Aus diesem Grund helfen Schweiger und Zwarg, die von weiteren Mitarbeitern unterstützt werden, auch kostenlos. "Viele, bei denen es Spitz auf Kopf steht, trauen sich nicht, sich Hilfe zu holen, weil das kostet noch einmal Geld", beschreibt Schweiger die Situation. Seit ihrer Gründung im Juni 2017 hatten die Gastrocoaches vier solcher Fälle. "Drei davon geht es besser. Der vierte wollte unsere Hilfe nicht mehr", berichtet Schweiger. "Ob es an uns lag, sei dahin gestellt. Hauptsache es geht ihnen wieder besser."

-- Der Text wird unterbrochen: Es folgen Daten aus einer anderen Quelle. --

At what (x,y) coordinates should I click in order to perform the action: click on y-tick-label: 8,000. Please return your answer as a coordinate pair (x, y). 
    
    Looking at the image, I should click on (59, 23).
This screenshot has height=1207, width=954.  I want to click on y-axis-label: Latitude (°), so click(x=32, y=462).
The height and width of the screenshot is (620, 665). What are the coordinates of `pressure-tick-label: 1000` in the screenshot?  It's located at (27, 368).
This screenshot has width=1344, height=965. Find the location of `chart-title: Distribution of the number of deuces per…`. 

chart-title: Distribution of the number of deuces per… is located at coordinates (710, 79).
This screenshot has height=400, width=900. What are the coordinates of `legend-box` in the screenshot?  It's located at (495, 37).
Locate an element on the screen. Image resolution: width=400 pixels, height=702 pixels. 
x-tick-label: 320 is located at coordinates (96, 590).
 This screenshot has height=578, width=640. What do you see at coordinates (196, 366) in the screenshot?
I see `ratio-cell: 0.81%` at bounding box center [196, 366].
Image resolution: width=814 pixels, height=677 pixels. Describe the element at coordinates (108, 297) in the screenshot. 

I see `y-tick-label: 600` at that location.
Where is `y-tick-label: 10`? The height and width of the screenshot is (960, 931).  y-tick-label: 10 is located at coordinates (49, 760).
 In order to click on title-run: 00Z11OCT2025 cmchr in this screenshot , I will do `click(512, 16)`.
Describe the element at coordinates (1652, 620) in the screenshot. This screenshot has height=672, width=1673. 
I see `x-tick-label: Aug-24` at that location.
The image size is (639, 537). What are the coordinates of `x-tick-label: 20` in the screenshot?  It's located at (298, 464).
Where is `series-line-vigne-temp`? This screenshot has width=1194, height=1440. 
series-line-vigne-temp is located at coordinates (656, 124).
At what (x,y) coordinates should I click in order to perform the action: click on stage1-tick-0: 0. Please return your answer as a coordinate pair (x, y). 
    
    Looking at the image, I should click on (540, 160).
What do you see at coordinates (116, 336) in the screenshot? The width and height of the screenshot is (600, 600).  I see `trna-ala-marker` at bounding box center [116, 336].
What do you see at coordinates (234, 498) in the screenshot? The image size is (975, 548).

Trotz dieser kostenlosen Hilfe unter Kollegen wollen Schweiger und Zwarg in ein paar Jahren von ihrer Gastrocoach-Idee leben können. Noch laufe alles nebenbei. "Unsere Arbeitgeber wissen davon und akzeptieren das. Außerdem profitieren sie davon, wenn wir die Mitarbeiter dort schulen." Probleme, von alteingesessenen Wirten nicht akzeptiert zu werden, hat der mit 24 Jahren noch recht junge Unternehmer nicht. "Manche schauen anfangs skeptisch. Wenn sie aber merken, dass Fachwissen vorhanden ist, und ich noch durch die alte Schule gegangen bin, werde ich ernst genommen." Alte Schule? "Ich habe an meinem 18. Geburtstag - es war ein Pfingstsonntag - 13 Stunden in praller Sonne auf der Terrasse gearbeitet." Bereut hat Schweiger seine Berufswahl trotz solcher Tage nie. Im Gegenteil. "Jederzeit wieder."